*** The input ***
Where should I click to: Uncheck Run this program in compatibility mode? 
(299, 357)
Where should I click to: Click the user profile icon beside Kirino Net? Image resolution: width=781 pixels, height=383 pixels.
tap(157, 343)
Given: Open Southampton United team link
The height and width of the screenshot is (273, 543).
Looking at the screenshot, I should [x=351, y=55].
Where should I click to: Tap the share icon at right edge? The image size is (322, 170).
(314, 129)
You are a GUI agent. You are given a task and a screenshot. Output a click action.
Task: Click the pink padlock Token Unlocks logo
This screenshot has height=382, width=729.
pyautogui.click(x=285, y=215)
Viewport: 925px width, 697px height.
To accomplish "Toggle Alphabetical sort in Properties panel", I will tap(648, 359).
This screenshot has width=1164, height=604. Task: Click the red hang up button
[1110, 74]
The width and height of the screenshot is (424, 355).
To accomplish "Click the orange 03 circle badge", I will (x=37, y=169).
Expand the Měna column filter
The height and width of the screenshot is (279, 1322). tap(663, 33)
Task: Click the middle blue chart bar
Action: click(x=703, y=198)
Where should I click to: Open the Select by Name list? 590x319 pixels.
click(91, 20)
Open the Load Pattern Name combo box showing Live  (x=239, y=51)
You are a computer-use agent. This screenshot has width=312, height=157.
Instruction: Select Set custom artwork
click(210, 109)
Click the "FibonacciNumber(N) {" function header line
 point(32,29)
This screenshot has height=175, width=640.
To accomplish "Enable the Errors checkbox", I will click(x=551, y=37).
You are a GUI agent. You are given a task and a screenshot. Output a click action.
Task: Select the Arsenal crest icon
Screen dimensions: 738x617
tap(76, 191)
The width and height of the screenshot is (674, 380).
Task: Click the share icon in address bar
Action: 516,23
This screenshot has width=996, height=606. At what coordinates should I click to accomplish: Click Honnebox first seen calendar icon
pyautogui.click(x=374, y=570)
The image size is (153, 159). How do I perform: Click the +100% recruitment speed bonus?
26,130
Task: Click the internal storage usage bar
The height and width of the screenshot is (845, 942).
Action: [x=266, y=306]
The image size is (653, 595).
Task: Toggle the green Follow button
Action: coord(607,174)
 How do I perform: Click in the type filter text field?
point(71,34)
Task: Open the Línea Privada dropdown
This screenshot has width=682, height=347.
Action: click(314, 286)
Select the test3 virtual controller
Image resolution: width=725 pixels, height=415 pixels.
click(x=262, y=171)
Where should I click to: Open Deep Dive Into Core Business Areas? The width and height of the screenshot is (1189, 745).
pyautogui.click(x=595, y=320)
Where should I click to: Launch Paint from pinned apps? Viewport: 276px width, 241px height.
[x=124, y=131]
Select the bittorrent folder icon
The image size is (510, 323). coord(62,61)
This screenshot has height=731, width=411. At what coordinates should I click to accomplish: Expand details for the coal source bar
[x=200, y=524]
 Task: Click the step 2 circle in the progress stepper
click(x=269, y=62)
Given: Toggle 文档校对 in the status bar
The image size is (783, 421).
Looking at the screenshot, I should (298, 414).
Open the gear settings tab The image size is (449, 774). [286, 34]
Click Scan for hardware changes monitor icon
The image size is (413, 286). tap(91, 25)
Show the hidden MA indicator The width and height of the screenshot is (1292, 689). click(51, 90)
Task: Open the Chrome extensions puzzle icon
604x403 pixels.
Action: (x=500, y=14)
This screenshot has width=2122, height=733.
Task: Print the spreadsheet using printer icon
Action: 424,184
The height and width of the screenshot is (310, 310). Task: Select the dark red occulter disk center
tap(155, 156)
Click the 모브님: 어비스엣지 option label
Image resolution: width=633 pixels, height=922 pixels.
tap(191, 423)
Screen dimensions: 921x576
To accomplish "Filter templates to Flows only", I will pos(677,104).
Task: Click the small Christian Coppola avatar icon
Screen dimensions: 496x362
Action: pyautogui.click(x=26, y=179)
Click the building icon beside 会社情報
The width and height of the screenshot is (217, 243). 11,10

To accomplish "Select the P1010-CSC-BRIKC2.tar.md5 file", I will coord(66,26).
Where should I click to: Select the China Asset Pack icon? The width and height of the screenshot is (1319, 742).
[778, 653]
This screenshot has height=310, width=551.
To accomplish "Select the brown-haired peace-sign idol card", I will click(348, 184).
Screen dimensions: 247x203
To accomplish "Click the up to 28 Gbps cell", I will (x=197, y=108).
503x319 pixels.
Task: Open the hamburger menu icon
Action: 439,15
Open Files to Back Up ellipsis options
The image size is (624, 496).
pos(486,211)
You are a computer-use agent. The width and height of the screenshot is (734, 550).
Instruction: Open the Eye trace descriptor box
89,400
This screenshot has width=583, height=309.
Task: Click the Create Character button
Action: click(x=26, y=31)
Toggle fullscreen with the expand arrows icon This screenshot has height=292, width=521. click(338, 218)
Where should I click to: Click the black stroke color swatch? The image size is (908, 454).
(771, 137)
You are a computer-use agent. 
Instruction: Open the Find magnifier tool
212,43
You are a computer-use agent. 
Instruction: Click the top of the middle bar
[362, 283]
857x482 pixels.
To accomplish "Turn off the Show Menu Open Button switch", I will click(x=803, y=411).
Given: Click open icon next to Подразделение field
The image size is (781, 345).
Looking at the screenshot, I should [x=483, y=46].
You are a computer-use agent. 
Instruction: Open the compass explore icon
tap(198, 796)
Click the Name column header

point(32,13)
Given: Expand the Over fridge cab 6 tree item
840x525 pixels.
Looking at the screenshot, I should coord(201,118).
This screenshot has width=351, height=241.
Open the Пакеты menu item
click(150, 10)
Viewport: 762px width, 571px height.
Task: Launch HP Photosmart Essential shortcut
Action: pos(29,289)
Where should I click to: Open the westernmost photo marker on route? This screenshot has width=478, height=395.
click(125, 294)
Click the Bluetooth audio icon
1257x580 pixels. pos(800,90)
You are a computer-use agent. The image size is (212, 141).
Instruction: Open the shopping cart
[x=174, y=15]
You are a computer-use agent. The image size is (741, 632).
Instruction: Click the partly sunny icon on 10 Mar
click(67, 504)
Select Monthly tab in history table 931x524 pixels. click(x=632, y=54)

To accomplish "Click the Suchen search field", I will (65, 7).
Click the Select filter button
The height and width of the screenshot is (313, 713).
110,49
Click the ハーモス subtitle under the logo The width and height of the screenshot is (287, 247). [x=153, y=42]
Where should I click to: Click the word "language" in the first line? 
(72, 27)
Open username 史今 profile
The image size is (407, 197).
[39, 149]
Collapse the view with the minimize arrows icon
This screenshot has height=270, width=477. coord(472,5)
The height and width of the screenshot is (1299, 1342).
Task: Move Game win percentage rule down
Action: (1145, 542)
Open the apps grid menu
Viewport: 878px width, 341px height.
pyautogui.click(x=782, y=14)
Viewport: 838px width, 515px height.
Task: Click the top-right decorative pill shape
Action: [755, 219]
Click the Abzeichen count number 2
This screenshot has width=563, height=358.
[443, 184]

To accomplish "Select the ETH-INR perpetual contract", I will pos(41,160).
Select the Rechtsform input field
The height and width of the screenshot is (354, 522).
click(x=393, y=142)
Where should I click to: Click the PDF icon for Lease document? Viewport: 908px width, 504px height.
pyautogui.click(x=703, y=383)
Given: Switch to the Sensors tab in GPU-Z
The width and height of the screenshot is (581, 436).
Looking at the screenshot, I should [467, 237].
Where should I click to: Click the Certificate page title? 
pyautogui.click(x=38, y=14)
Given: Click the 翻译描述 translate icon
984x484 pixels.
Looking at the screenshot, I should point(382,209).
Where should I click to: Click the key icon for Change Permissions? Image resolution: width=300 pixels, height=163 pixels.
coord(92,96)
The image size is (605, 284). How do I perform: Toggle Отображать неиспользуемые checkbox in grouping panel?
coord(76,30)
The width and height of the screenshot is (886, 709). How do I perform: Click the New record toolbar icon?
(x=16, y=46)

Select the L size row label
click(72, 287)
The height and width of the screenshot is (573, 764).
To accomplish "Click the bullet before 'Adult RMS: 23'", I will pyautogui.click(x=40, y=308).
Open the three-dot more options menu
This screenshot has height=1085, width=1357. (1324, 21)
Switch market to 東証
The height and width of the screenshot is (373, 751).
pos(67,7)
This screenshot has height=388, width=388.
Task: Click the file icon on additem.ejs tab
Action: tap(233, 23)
*** End of The input ***
What you give back should be only the lines of the records above, starting at the line with "Open the gear" and ending at the line with "You are a computer-use agent. The width", restated word for word.

Open the gear settings tab The image size is (449, 774). [286, 34]
Click Scan for hardware changes monitor icon
The image size is (413, 286). tap(91, 25)
Show the hidden MA indicator The width and height of the screenshot is (1292, 689). click(51, 90)
Task: Open the Chrome extensions puzzle icon
604x403 pixels.
Action: (x=500, y=14)
This screenshot has width=2122, height=733.
Task: Print the spreadsheet using printer icon
Action: 424,184
The height and width of the screenshot is (310, 310). Task: Select the dark red occulter disk center
tap(155, 156)
Click the 모브님: 어비스엣지 option label
Image resolution: width=633 pixels, height=922 pixels.
tap(191, 423)
Screen dimensions: 921x576
To accomplish "Filter templates to Flows only", I will pos(677,104).
Task: Click the small Christian Coppola avatar icon
Screen dimensions: 496x362
Action: pyautogui.click(x=26, y=179)
Click the building icon beside 会社情報
The width and height of the screenshot is (217, 243). 11,10

To accomplish "Select the P1010-CSC-BRIKC2.tar.md5 file", I will coord(66,26).
Where should I click to: Select the China Asset Pack icon? The width and height of the screenshot is (1319, 742).
[778, 653]
This screenshot has height=310, width=551.
To accomplish "Select the brown-haired peace-sign idol card", I will click(348, 184).
Screen dimensions: 247x203
To accomplish "Click the up to 28 Gbps cell", I will (x=197, y=108).
503x319 pixels.
Task: Open the hamburger menu icon
Action: 439,15
Open Files to Back Up ellipsis options
The image size is (624, 496).
pos(486,211)
You are a computer-use agent. The width and height of the screenshot is (734, 550).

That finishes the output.